Los altos cargos y representantes de la Unión Europea, tan avispados para algunas cosas, qué inocentes son a veces para otras. Con Rusia, pecaron de una ingenuidad pasmosa. Si el país que con mano de hierro preside Vladimir Putin fue capaz de crear la Sputnik V contra el coronavirus en tiempo récord –en el mes de agosto ya la habían probado con la hija de Putin (es una familiaridad real, aunque la afortunada combinación de palabras induzca a pensar otra cosa)–, ¿cómo no pudieron prever que estarían más que vacunados para recibir la severa visita de su jefe de Exteriores, Josep Borrell?

¿Cómo se les ocurre enviar a Moscú, a convencer al ministro Serguéi Lavrov de la urgencia de dejar en libertad al líder opositor Alexéi Navalni, a un ciudadano catalán (despectivamente, también considerado polaco en parte de España), con la polémica política candente en Europa que sostienen los nacionalistas de su comunidad, con algunos de sus cabecillas en la cárcel y otros dispersos por el Viejo Continente porque en sus domicilios los detendrían? Más allá de la contaminación política que todas las partes aportan, objetivamente, es una secuencia propia de la alta comedia que un señor como Carles Puigdemont pueda ser eurodiputado en Bruselas y prófugo en su tierra. Si Billy Wilder, que ridiculizó como nadie el comunismo soviético en One, Two, Three, realizaría una comedia bárbara con esta jugosa incoherencia, ¿iban los asesores de Putin (esta combinación suena mucho mejor, pero tiene más peligro) a dejar pasar un argumento tan valioso para su defensa?
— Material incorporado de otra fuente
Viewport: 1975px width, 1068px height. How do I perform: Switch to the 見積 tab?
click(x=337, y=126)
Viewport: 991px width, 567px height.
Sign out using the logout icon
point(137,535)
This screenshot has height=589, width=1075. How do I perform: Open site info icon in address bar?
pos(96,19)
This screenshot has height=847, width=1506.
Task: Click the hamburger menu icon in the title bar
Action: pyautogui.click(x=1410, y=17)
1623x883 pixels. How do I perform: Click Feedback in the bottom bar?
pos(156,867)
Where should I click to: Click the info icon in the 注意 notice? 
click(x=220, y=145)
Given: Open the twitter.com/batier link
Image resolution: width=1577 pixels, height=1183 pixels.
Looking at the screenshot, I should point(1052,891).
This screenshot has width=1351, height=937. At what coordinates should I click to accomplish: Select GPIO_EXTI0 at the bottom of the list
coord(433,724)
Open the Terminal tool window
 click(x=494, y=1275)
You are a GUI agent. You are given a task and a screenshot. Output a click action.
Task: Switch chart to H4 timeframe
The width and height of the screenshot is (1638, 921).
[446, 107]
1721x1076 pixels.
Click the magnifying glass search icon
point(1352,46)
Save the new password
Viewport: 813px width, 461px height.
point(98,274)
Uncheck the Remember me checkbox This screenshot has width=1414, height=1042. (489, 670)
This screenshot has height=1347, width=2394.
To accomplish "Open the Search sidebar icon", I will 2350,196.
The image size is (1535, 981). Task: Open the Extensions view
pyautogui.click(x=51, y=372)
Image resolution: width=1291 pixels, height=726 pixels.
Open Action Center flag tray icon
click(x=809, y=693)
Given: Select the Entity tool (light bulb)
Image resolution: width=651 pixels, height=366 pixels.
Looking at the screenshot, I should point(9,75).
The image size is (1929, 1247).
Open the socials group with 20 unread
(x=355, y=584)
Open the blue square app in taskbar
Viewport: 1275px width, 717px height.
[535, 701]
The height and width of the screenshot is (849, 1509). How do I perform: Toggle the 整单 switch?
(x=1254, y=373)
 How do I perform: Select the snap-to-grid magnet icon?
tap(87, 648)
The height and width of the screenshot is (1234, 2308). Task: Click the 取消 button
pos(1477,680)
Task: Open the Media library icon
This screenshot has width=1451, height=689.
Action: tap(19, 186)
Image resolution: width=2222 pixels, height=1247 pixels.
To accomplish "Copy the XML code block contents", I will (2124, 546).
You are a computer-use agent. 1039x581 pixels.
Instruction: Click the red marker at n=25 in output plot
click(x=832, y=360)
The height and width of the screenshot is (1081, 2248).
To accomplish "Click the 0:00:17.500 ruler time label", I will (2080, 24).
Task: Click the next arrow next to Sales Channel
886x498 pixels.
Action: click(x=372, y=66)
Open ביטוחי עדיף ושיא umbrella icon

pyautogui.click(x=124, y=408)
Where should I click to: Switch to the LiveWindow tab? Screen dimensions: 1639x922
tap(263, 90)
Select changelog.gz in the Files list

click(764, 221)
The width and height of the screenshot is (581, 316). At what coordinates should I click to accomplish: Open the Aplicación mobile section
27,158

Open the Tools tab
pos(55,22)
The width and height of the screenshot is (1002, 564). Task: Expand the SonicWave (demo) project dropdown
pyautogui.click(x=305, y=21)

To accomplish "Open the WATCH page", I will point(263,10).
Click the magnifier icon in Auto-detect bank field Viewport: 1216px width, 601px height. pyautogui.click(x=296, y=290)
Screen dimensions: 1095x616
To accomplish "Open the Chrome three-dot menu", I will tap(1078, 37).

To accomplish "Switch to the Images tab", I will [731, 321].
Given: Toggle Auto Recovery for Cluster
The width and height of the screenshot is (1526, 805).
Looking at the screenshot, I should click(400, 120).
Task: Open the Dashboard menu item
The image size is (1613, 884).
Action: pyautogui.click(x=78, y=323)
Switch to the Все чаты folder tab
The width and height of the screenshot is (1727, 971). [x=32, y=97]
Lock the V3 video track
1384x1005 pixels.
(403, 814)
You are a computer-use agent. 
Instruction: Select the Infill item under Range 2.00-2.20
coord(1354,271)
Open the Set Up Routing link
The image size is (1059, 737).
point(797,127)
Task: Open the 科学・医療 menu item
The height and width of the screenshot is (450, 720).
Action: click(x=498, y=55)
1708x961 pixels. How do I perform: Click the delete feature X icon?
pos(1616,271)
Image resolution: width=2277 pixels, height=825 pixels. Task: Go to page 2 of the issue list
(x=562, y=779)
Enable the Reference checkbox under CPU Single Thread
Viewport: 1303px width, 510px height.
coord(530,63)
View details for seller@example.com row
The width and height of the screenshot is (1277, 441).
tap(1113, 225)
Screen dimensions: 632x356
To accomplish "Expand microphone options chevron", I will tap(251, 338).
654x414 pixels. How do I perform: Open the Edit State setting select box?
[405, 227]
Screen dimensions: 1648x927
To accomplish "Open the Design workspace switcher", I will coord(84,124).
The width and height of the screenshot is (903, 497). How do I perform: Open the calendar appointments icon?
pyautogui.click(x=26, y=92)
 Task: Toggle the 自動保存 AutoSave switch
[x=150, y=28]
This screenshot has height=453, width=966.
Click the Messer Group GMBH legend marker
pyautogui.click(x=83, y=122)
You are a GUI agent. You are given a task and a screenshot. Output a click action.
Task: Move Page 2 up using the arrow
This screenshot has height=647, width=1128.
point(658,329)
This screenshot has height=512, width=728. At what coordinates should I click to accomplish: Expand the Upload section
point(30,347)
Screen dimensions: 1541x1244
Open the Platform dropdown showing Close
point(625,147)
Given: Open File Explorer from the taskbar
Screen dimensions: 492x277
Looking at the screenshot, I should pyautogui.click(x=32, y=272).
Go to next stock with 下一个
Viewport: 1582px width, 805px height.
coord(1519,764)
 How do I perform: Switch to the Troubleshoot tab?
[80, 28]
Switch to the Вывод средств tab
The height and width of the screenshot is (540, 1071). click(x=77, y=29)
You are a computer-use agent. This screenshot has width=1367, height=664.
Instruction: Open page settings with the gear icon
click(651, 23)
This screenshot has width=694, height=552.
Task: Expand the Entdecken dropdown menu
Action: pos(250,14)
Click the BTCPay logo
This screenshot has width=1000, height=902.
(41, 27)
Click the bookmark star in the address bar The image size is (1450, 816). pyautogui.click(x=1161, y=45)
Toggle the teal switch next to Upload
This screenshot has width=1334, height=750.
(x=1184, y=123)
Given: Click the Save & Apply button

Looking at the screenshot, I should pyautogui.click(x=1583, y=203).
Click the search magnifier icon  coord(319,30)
Una misión tan dura como la que le encomendaron en Rusia era demasiado incluso para un político tan fajado como Borrell, que pese a su aparente fragilidad física, comparte muchos de los rasgos del político resistente que hicieron célebre a Pedro Sánchez. Ambos desafiaron y derrotaron al aparato de su partido en históricas primarias, donde los dos tuvieron a Felipe González enfrente. En su duelo con Joaquín Almunia, al hoy líder de la diplomacia europea, el PSOE le negó hasta sus sedes para reunirse con la militancia, obligándole a improvisar reuniones callejeras. Son episodios de los que, si el canciller moscovita llegase a tener noticia, añadiría a su expediente titulado España, democracia imperfecta que le entregó al enviado de la Unión Europea.

No obstante, el momento más crítico que vivió Borrell en su viaje a Rusia no fue el fracaso anunciado de su cometido, ni las críticas prácticamente unánimes que recibió luego en el Parlamento Europeo. El instante que lo haría temblar de verdad se produciría en aquel siniestro salón, en cuyo ángulo oscuro la voz inquietante de Serguéi le preguntaría: “¿Le apetece a usted, mister Borrell, un cafecito? ¿Tal vez, mejor, un té o una manzanilla?”. Cómo rechazar una invitación así sin herir la sensibilidad del que hospitalariamente te la ofrece, pero cómo aceptarla conociendo el largo historial de envenenamientos por el enriquecimiento de las infusiones a base de polonio o del agente nervioso Novichok que tuvieron lugar en áreas de influencia del Kremlin, en el que el caso de Alexéi Navalny sólo es el último ejemplo? Los sudores fríos que sufriría Borrell provocarían que aun echase de menos el escupitajo que aseguró haber recibido en el Congreso de uno de los diputados del independentismo catalán que con tanto entusiasmo combate y que a punto estuvo de ser analizado en Cuarto Milenio para comprobar si su existencia fue real como la lluvia radiactiva de Chernóbil o imaginaria como los ovnis de Jiménez del Oso.

Por lo demás, dado el gusto de los rusos para hablar en clave, ¿por qué nadie exploró otra vía interpretativa del mensaje de Lavrov? ¿Y si sus palabras no fueron un reproche, sino una sugerencia para obrar como ellos? “Si hubiesen ustedes envenenado a los catalanes díscolos con sabrosas infusiones de polonio en los recesos de las sesiones del Tribunal Supremo, asunto arreglado”, podría entenderse entre líneas. Aunque aquí, como se vio con la chapuza de los GAL (¿democracia perfecta?), seguro que se confundirían de tazas y habrían intoxicado a los jueces (sería una doble contaminación, pues primero es la ideológica). Pero se prefirió pensar que Rusia atacaba la justicia de nuestro sistema. ¿A qué obedece tanta susceptibilidad si se tiene la conciencia tranquila?